We join annually with communities across the world in marking the moment in which the crime of chattel enslavement was confronted and uprooted from our existential realities. For us, the moment is August 1st; other dates are determined elsewhere and officially recognized.  

Marking the moment in a celebratory fashion remains necessary despite the despicable nature of the gesture of Emancipation, legislated by Britain in 1838. It was an act in which black peoples were finally defined by Parliament as property, and their enslavers deemed entitled to compensation for property loss. 

Today is an opportunity for descendants of the enslaved, and enslavers, to reflect upon the causes and consequences of these crimes against humanity, and in particular their significance on how we live today, and will in the future. 

Rising up from the barbarity of bondage, we have dedicated our development energies to the advancement of democratizing social values, with a primary emphasis on building societies that are free and fair; upon platforms of multiracialism and multiculturalism.  

As descendants, we celebrate the values of human decency left as an additional burden for our ancestors to carry. Every day they imagined would be an Emancipation day. They protected and projected the best tried and tested human values – joys of family life, fine spirit of community living, vitality of food security and material production, moral commitment to equity and justice, and critically the overarching, indispensable importance of freedom as the source of all happiness. 

Effectively transcending and conquering the legacies of enchainment, impoverishment and racial denigration continue to elude us.
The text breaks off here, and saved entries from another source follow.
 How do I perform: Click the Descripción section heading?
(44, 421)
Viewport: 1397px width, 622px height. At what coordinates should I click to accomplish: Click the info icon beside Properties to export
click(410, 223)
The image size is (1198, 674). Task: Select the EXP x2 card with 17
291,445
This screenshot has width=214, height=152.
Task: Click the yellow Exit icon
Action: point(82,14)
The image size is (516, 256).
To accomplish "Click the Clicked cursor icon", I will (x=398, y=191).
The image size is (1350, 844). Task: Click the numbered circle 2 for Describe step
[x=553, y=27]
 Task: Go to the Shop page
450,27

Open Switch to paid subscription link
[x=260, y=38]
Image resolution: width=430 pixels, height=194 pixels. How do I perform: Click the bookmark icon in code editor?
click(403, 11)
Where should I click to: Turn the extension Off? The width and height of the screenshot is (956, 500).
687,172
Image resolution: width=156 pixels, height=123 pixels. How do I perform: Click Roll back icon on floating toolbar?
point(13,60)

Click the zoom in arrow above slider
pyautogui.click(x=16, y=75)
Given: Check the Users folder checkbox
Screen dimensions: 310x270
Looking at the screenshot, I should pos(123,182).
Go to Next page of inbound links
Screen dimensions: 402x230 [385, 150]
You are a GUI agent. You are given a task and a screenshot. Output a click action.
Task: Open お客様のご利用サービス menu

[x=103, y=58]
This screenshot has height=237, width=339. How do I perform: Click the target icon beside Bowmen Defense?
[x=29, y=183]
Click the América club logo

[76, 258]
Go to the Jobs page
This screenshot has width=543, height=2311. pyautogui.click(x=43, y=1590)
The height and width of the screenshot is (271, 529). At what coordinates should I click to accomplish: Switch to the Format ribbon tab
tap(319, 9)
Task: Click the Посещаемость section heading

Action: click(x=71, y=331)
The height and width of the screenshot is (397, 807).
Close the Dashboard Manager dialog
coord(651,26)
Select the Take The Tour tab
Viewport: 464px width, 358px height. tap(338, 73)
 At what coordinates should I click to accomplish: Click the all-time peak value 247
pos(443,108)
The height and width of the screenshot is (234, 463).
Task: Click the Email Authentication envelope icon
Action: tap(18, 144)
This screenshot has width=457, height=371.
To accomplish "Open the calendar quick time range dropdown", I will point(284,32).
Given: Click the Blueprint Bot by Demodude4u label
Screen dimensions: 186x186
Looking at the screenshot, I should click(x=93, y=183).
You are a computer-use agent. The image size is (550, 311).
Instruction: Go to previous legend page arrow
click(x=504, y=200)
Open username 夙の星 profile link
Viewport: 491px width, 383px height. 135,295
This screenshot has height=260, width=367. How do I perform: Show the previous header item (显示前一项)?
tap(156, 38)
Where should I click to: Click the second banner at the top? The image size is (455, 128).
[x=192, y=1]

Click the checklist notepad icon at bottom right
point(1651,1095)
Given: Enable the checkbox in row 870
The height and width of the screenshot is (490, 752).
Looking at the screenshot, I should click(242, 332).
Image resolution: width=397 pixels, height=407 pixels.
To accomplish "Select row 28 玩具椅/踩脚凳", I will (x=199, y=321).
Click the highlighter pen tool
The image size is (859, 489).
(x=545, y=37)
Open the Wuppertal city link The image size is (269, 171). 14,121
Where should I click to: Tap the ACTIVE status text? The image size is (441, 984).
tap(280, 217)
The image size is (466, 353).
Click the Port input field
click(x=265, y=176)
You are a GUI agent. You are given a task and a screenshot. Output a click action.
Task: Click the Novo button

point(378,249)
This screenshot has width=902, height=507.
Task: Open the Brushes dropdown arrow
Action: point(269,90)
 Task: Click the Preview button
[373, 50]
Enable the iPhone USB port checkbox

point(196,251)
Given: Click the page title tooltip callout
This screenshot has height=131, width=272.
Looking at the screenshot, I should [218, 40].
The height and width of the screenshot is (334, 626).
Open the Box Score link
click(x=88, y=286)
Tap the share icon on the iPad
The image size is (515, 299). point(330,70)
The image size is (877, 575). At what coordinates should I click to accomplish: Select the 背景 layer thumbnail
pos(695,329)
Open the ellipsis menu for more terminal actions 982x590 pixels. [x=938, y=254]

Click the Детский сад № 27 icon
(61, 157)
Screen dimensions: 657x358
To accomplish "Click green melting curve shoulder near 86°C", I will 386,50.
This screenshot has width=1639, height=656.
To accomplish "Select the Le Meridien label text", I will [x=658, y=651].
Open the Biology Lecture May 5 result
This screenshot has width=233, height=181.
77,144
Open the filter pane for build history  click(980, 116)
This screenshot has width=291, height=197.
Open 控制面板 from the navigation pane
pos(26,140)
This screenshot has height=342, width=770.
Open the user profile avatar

Residual elements of the plantation-based past continue to shape our societies and determine their trajectories. 

This year, we find it necessary to litigate the restoration of democratic rights and citizenship, illegally stripped away by the British government from thousands of Caribbean descendants rightfully living in that country since the immigration door was opened to passengers aboard Empire Windrush in 1948.  

Last year, evidence of hostility against the Caribbean community by the British state erupted against the background of data, unearthed by historians, showing that the finance bond, by which the British government raised £20 million in 1834 to pay reparations to slave owners, remained active until 2015.  

This fact powerfully shows that, for the British state, the slavery world persisted well into the 21st century, putting to rest its argument that “slavery was a long time ago”. These contemporary examples show how the effects of historic crimes still surround our societies. ‘Emancipation’ for us remains a work in progress and in no way can be considered a distant event that is settled and closed. 

 It is specifically for these reasons that we celebrate Emancipation day as a moment in which we demand reparatory justice. The Caribbean calls upon the enslaving governments of Europe, and their national institutions, all enriched and empowered by their crimes against humanity, to return to the region in order to participate in cleaning up their colonial mess. The advancement of economic growth is dependent upon it; social justice is dependent upon it; and a 21st century humanity is dependent upon it. 

As we confront the future, let us be guided by Sir Arthur Lewis, who stated in 1939 that the 200 years of unpaid labour extracted by the British from the enslaved people of the Caribbean is a debt that must be repaid to their descendants. This is important, he asserted, if we are to have a fair shot at sustainable development. Pushing ahead with a self-emancipatory agenda is critical, but we must do so fully conscious of this broader context of our development efforts.